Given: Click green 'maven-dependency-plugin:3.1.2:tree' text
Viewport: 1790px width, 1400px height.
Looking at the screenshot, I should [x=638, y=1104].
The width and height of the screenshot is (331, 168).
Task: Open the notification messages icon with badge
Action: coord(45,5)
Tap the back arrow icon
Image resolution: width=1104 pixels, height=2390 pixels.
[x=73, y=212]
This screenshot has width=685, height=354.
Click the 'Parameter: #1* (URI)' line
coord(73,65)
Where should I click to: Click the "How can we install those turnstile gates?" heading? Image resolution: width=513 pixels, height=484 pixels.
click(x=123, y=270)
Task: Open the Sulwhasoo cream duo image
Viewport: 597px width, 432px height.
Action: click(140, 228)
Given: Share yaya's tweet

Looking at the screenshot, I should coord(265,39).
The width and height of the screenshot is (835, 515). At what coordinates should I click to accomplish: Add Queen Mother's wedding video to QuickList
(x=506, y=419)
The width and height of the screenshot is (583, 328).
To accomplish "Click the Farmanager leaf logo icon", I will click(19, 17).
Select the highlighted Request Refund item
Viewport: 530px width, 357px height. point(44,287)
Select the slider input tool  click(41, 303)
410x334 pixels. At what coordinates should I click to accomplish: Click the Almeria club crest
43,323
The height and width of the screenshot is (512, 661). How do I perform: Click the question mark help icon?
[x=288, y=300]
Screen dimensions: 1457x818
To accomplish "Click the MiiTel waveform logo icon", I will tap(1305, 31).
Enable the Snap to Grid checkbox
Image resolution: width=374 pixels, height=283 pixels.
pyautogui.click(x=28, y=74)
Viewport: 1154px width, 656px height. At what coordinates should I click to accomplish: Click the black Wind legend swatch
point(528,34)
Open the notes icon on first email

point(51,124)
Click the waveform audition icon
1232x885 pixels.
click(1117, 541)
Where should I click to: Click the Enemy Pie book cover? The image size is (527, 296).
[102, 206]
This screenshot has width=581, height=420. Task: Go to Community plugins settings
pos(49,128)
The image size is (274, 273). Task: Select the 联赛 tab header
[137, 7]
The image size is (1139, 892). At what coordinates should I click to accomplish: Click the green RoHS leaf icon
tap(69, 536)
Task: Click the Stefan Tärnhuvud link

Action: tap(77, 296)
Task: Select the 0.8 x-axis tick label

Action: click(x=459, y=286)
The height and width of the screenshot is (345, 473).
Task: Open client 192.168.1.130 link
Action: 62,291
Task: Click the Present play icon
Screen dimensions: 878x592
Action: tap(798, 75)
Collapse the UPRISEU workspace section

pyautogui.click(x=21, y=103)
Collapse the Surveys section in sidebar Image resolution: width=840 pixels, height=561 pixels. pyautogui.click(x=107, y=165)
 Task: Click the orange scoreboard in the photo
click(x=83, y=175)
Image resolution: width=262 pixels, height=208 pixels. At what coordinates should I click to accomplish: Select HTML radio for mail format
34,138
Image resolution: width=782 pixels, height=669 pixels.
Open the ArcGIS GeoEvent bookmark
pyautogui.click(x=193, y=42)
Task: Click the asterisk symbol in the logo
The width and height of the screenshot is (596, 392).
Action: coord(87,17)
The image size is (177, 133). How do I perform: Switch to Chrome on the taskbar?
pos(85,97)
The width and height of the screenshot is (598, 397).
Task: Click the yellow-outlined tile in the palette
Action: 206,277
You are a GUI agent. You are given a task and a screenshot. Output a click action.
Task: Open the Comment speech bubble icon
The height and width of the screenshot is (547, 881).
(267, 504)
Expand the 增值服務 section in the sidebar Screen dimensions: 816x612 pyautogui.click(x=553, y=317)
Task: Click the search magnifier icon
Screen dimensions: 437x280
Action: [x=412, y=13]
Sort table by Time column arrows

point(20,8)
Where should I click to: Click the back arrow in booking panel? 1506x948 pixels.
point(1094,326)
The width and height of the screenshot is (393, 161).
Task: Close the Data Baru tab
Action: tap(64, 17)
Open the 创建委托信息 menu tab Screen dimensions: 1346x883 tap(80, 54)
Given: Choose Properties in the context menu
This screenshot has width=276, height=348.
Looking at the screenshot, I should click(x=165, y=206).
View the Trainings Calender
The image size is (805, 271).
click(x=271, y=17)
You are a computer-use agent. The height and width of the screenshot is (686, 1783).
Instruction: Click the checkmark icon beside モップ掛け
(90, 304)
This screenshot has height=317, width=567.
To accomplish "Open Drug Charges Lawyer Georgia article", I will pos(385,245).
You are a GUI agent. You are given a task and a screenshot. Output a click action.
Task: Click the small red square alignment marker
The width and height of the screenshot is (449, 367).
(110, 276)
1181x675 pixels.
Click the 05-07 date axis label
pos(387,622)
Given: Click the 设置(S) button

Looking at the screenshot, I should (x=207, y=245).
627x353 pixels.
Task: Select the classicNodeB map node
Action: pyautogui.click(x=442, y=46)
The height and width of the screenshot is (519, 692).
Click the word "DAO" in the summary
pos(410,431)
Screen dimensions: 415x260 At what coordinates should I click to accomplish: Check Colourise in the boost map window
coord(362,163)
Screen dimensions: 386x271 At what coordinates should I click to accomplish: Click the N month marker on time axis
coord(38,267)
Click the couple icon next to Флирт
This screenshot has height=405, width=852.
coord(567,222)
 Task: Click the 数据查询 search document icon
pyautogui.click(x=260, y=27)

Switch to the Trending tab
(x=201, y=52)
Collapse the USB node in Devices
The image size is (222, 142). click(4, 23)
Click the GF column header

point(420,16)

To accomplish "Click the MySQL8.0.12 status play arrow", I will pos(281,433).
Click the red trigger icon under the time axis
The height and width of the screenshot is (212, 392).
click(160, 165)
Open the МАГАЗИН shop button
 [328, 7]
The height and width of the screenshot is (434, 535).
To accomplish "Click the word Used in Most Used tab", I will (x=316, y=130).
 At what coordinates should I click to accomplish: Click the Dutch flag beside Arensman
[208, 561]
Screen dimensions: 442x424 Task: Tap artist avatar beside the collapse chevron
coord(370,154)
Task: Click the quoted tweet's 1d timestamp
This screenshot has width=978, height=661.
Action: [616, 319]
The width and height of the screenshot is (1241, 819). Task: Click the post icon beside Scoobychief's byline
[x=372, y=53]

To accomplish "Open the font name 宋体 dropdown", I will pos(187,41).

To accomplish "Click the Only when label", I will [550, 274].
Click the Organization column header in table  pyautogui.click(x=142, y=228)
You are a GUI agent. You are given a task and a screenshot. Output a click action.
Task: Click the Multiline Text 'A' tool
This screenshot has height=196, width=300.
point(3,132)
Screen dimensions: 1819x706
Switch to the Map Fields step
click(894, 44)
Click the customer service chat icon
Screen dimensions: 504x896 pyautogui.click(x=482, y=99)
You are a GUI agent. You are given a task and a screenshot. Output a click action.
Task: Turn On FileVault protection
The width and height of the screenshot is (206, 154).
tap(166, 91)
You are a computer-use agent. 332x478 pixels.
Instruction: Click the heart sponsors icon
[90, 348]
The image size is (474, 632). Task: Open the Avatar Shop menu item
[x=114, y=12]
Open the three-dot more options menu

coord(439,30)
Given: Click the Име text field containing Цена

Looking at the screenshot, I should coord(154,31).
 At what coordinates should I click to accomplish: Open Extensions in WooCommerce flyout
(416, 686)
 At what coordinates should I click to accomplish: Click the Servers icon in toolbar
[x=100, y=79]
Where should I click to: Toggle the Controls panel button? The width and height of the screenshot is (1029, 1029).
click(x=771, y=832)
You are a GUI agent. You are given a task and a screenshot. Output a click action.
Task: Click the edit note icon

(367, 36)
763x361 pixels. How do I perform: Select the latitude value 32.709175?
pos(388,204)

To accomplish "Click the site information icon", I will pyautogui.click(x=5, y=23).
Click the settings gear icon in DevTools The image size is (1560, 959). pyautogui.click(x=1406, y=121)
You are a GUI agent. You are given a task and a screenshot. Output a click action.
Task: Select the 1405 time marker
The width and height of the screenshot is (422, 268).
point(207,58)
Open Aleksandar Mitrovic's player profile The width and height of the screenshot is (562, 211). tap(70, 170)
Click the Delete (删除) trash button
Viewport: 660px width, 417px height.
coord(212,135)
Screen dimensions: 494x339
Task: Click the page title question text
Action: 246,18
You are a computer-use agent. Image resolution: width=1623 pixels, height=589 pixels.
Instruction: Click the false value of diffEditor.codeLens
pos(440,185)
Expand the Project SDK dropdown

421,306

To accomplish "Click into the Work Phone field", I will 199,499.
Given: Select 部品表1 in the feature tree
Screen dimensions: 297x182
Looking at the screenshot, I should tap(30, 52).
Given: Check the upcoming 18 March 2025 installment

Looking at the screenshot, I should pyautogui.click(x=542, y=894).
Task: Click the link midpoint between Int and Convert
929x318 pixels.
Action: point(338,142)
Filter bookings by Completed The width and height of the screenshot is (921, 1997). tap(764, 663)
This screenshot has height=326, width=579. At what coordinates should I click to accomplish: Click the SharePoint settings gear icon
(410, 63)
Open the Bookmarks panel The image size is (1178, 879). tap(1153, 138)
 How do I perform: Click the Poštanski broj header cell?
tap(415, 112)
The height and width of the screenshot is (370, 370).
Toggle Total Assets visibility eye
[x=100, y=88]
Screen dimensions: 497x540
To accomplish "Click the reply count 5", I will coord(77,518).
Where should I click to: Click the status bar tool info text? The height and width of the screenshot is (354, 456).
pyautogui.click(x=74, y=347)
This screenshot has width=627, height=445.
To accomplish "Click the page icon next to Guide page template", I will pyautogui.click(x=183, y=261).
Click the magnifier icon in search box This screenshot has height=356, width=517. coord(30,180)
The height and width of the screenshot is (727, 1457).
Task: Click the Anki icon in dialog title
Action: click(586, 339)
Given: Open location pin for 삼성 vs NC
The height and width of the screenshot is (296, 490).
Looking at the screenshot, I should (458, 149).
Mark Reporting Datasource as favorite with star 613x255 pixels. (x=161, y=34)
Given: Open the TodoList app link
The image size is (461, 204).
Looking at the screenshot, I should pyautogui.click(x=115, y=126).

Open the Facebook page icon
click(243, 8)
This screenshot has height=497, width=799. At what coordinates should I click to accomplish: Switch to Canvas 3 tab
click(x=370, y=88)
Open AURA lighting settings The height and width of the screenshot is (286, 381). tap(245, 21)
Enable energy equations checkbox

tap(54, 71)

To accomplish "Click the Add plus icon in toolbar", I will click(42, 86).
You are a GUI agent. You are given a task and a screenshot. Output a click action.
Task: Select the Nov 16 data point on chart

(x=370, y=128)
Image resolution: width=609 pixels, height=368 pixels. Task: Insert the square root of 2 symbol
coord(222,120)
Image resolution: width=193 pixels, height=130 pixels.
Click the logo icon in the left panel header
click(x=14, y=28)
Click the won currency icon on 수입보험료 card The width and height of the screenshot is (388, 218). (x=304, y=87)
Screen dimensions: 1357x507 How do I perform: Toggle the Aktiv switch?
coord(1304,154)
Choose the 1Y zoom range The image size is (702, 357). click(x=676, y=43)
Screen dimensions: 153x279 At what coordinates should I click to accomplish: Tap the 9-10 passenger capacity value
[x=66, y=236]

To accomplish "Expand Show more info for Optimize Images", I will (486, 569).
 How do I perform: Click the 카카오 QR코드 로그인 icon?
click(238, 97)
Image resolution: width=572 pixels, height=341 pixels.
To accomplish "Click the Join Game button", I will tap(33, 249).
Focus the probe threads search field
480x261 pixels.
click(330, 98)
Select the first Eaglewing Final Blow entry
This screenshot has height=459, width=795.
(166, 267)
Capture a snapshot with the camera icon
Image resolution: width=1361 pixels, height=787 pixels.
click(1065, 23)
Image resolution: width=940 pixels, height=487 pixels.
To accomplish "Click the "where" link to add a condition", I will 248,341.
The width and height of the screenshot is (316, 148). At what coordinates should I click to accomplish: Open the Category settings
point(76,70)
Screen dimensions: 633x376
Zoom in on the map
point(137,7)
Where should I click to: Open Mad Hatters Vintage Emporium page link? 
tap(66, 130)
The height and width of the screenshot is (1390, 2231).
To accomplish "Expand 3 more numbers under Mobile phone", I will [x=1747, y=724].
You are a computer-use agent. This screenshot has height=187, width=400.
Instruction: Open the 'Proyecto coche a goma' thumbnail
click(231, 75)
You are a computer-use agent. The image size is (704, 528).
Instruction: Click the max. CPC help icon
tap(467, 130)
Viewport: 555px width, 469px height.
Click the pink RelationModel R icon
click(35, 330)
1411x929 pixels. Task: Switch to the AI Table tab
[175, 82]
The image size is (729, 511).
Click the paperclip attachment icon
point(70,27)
========================================================================
# [What you are asked to do]
Take the lines above from the one holding "1411x929 pixels. Task: Switch" to the last and output them exactly.

# [Written response]
1411x929 pixels. Task: Switch to the AI Table tab
[175, 82]
The image size is (729, 511).
Click the paperclip attachment icon
point(70,27)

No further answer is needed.